LOXAPINE DESCRIPTION

Loxapine, a dibenzoxazepine compound, represents a subclass of tricyclic antipsychotic agents, chemically distinct from the thioxanthenes, butyrophenones, and phenothiazines. Chemically, it is 2-Chloro-11-(4-methyl-1-piperazinyl)dibenz[ b,f ] [1,4]oxazepine. It is present as the succinate salt.

LOXAPINE BASE

Each capsule for oral administration, contains loxapine succinate, USP, 6.8 mg, 13.6 mg, 34 mg or 68 mg equivalent to 5 mg, 10 mg, 25 mg, or 50 mg of loxapine base, respectively. Each capsule contains the following inactive ingredients: anhydrous lactose, colloidal silicon dioxide, croscarmellose sodium, magnesium stearate, sodium lauryl sulfate and talc. Each of the empty gelatin capsules contains black iron oxide, FD&C Blue No. 1, gelatin, sodium lauryl sulfate, titanium dioxide, and yellow iron oxide. In addition, the 10 mg and 25 mg empty gelatin capsules contain D&C Yellow No. 10 and the 25 mg capsules contain FD&C Green No. 3.

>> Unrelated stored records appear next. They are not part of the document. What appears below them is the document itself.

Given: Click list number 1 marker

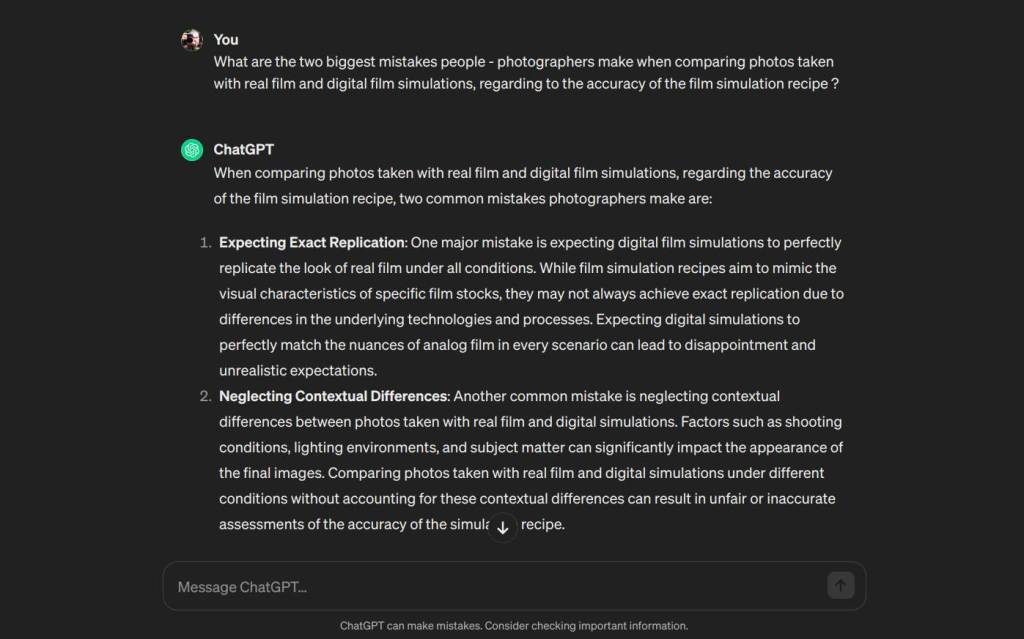Looking at the screenshot, I should 206,242.
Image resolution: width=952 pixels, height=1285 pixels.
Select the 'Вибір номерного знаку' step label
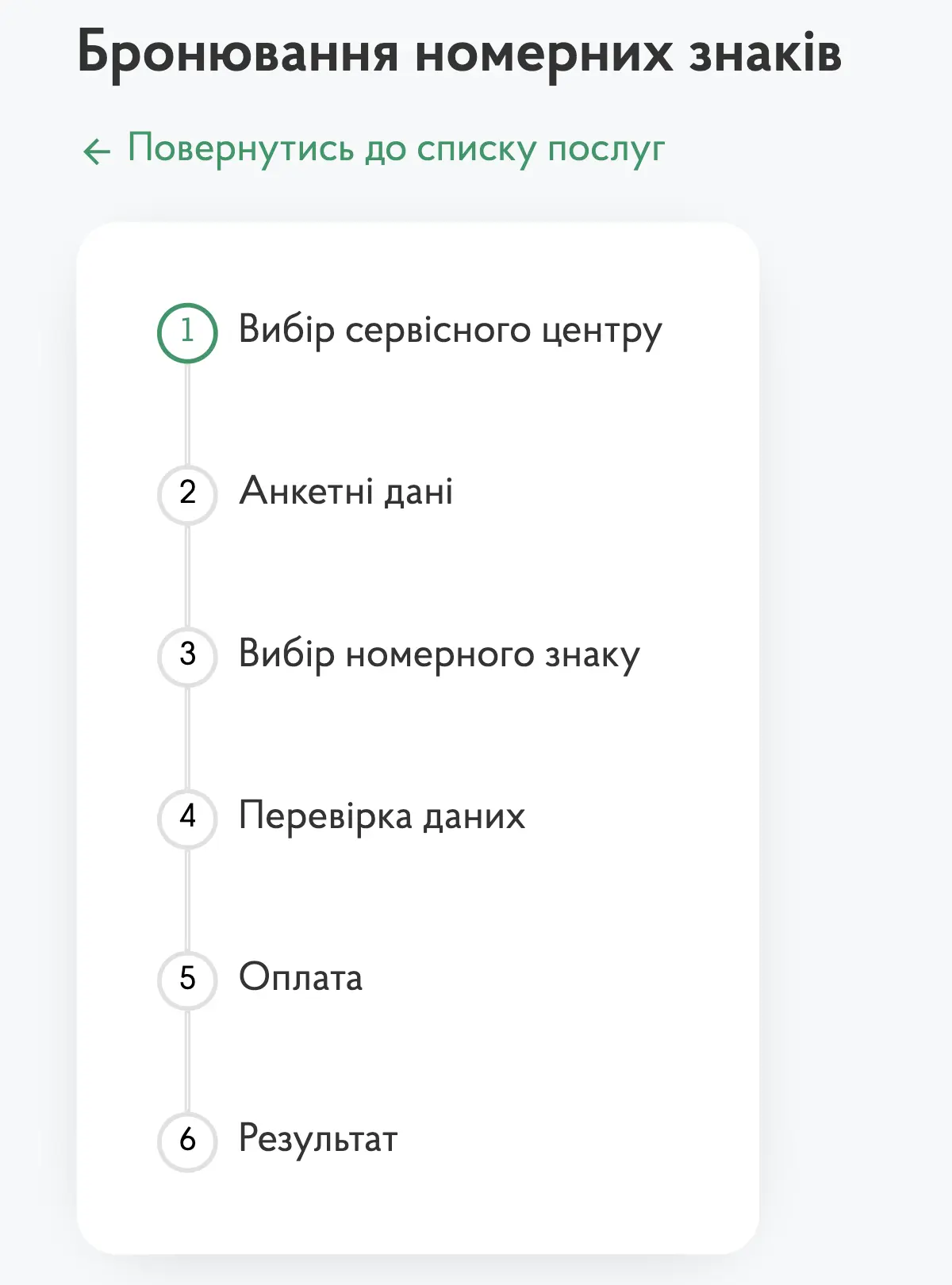[x=439, y=655]
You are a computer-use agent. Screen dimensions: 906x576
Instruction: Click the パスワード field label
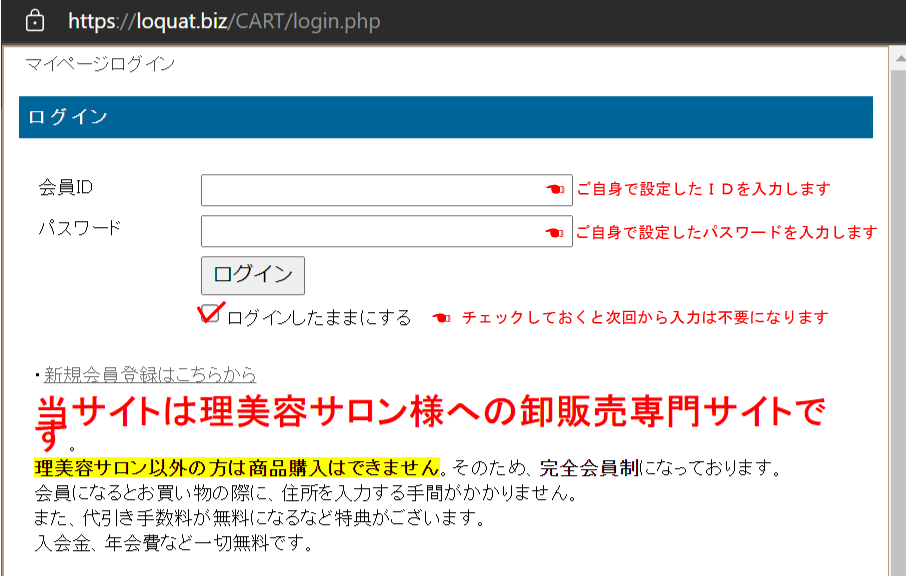pyautogui.click(x=79, y=227)
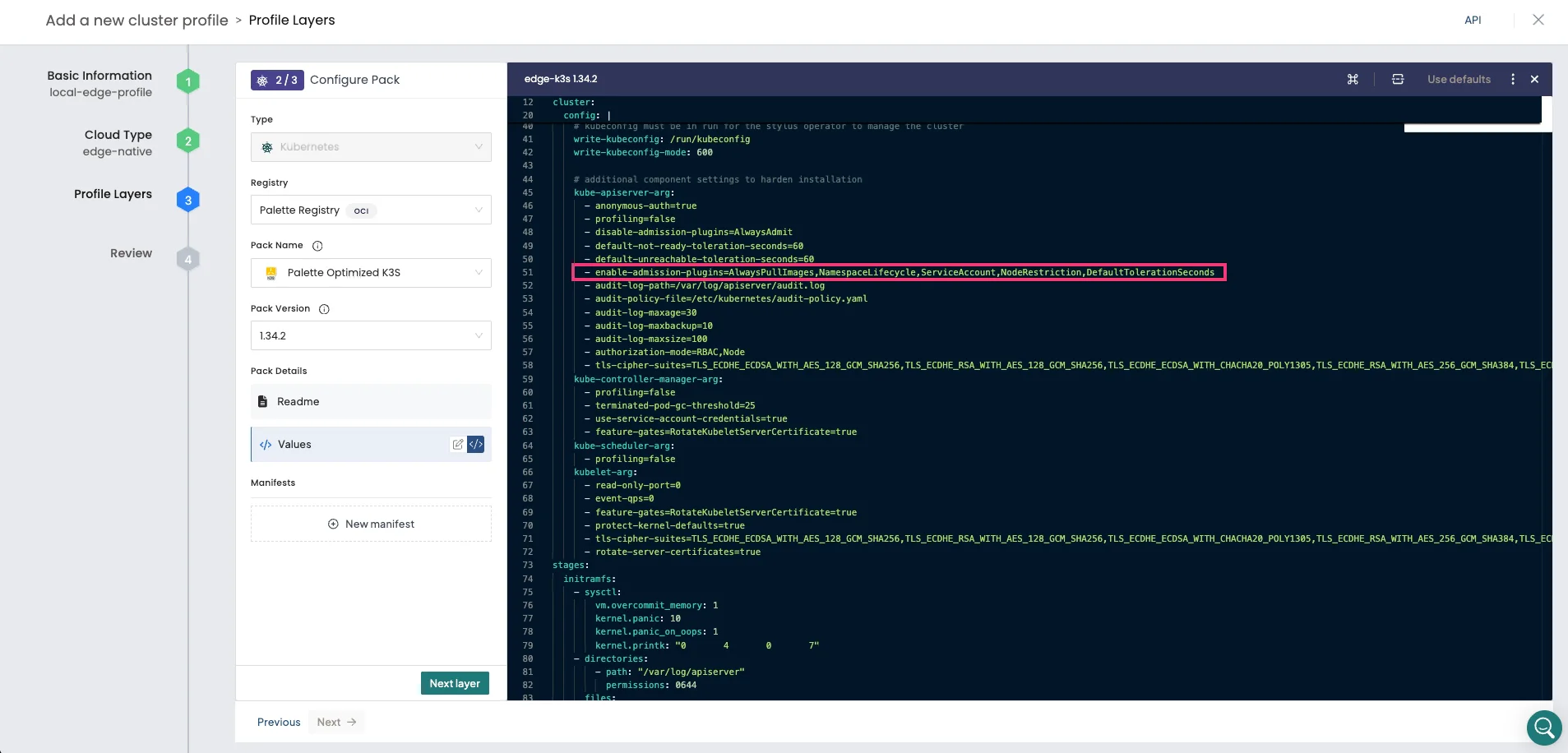Screen dimensions: 1568x753
Task: Click the Pack Name info icon
Action: click(x=317, y=246)
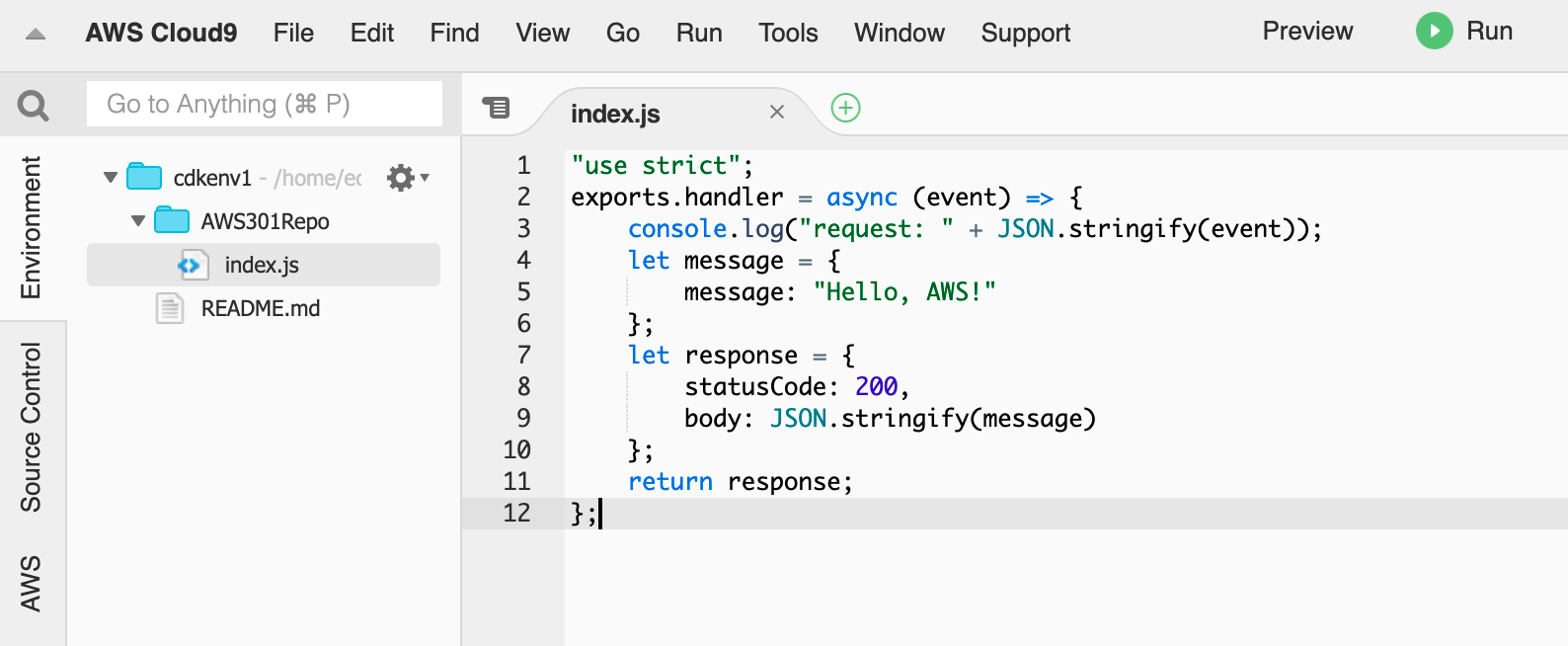
Task: Click the Preview button
Action: click(1307, 31)
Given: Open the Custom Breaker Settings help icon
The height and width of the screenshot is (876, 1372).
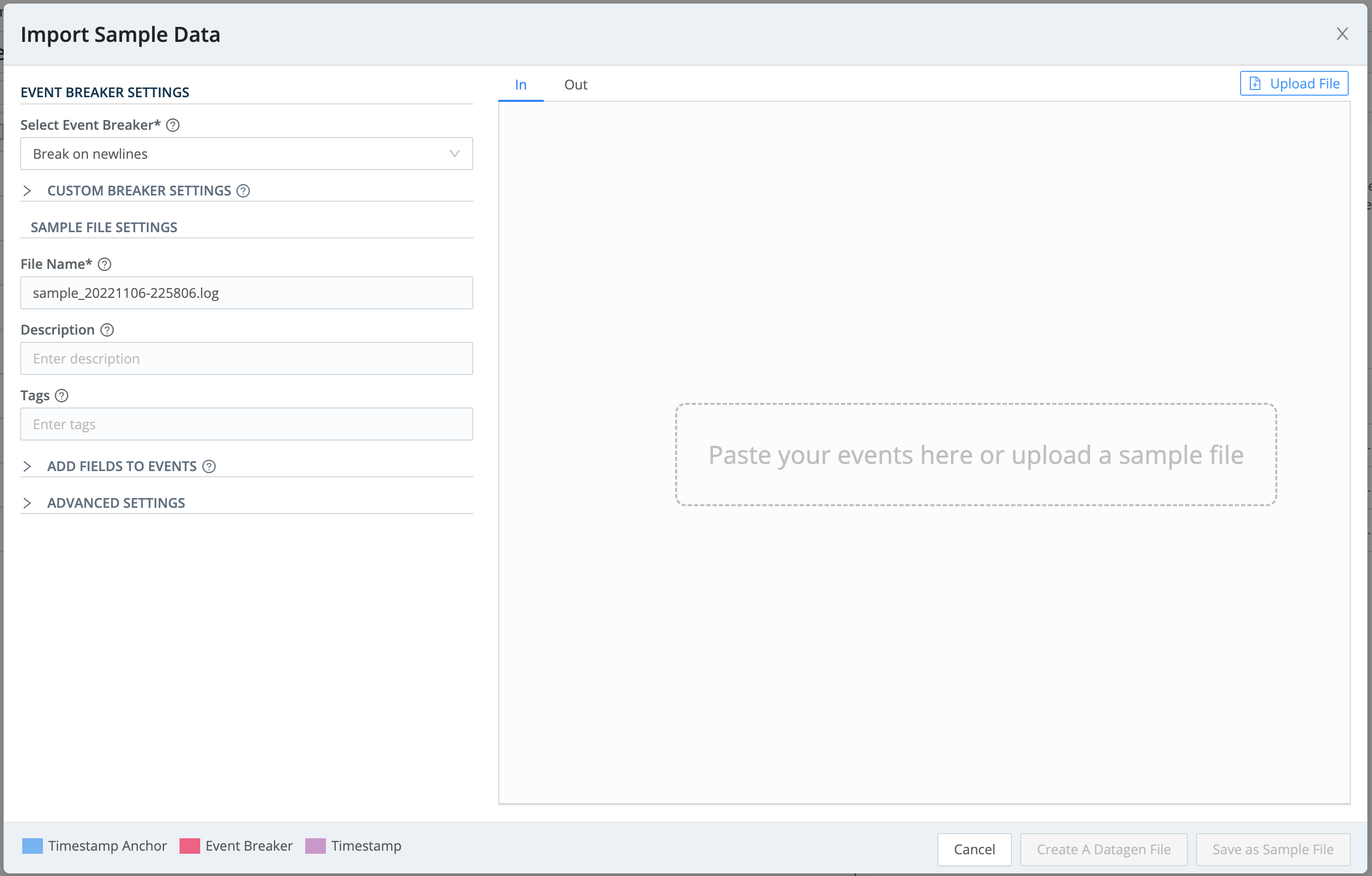Looking at the screenshot, I should click(244, 191).
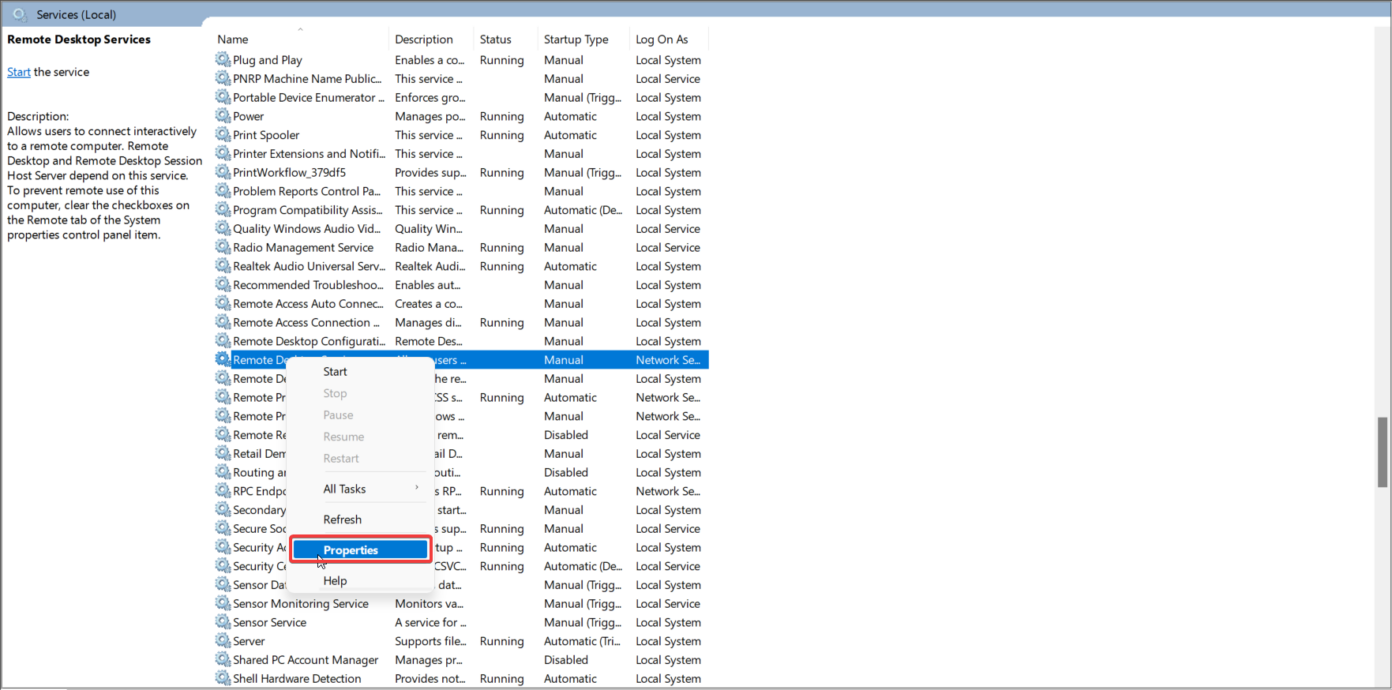Click the Realtek Audio Universal Service icon

click(222, 266)
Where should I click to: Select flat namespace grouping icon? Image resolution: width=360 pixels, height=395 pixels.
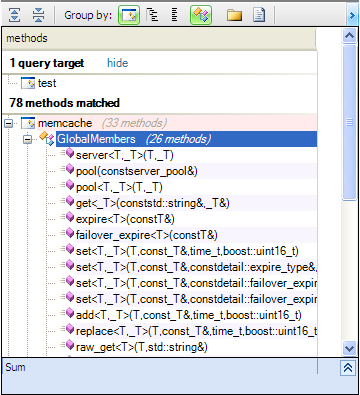(x=174, y=15)
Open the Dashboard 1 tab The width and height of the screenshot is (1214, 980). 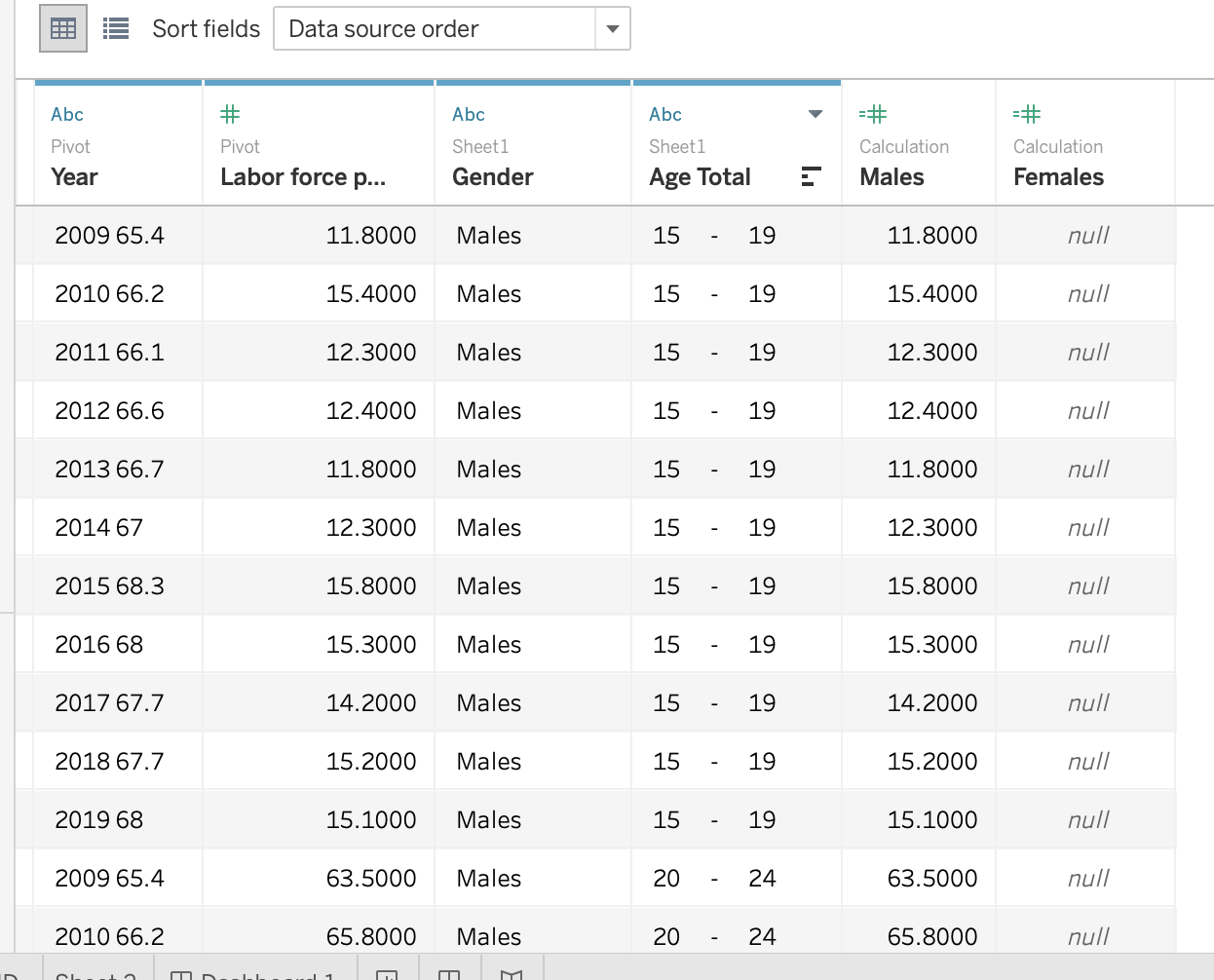pos(255,973)
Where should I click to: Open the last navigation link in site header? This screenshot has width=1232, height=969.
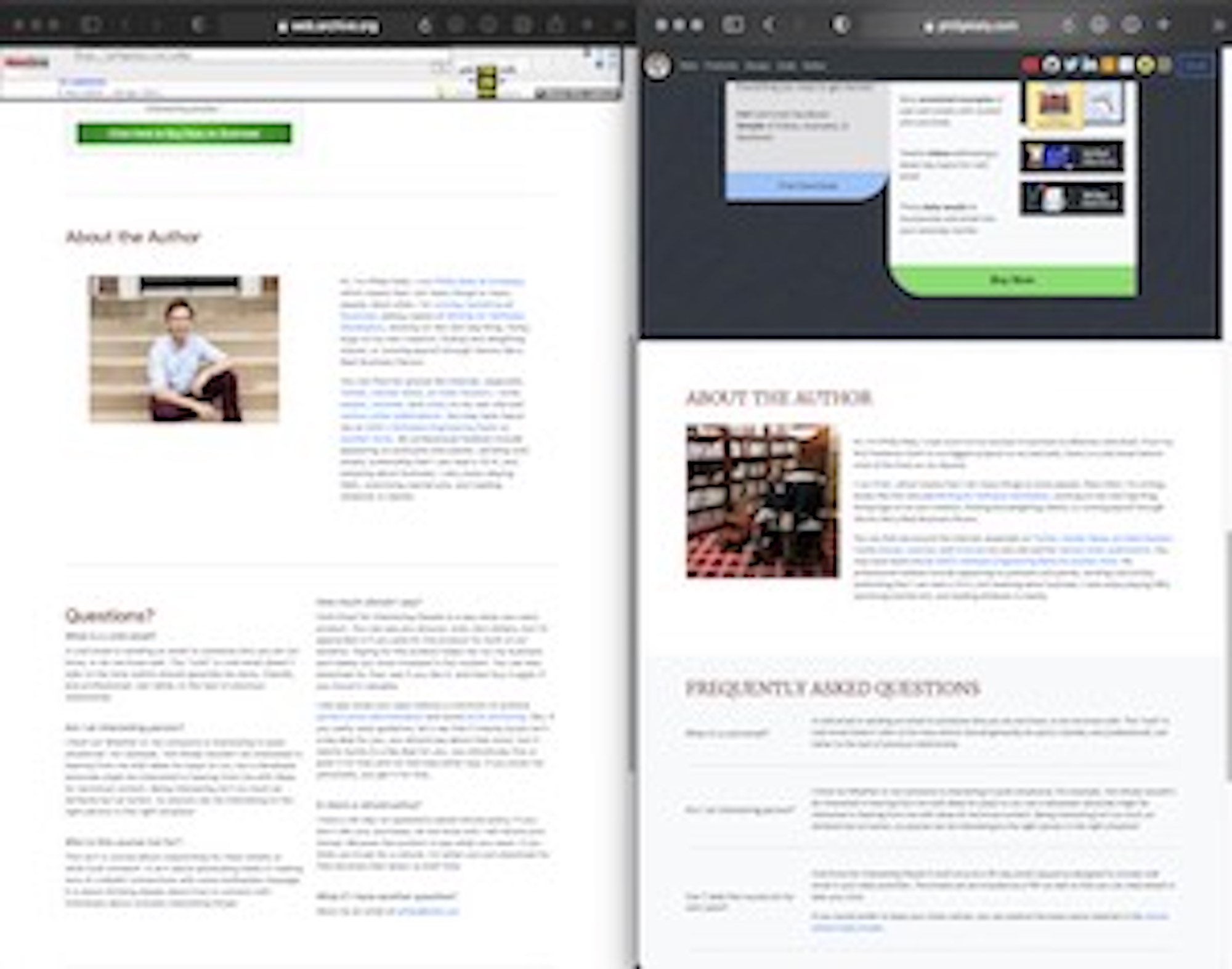point(814,65)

The imprinting ink may contain the following: black iron oxide, D&C Yellow No. 10 Aluminum Lake, FD&C Blue No. 1 Aluminum Lake, FD&C Blue No. 2 Aluminum Lake, FD&C Red No. 40 Aluminum Lake, propylene glycol, and shellac glaze.

CLINICAL PHARMACOLOGY

Pharmacodynamics

Pharmacologically, loxapine is an antipsychotic for which the exact mode of action has not been established. However, changes in the level of excitability of subcortical inhibitory areas have been observed in several animal species in association with such manifestations of tranquilization as calming effects and suppression of aggressive behavior.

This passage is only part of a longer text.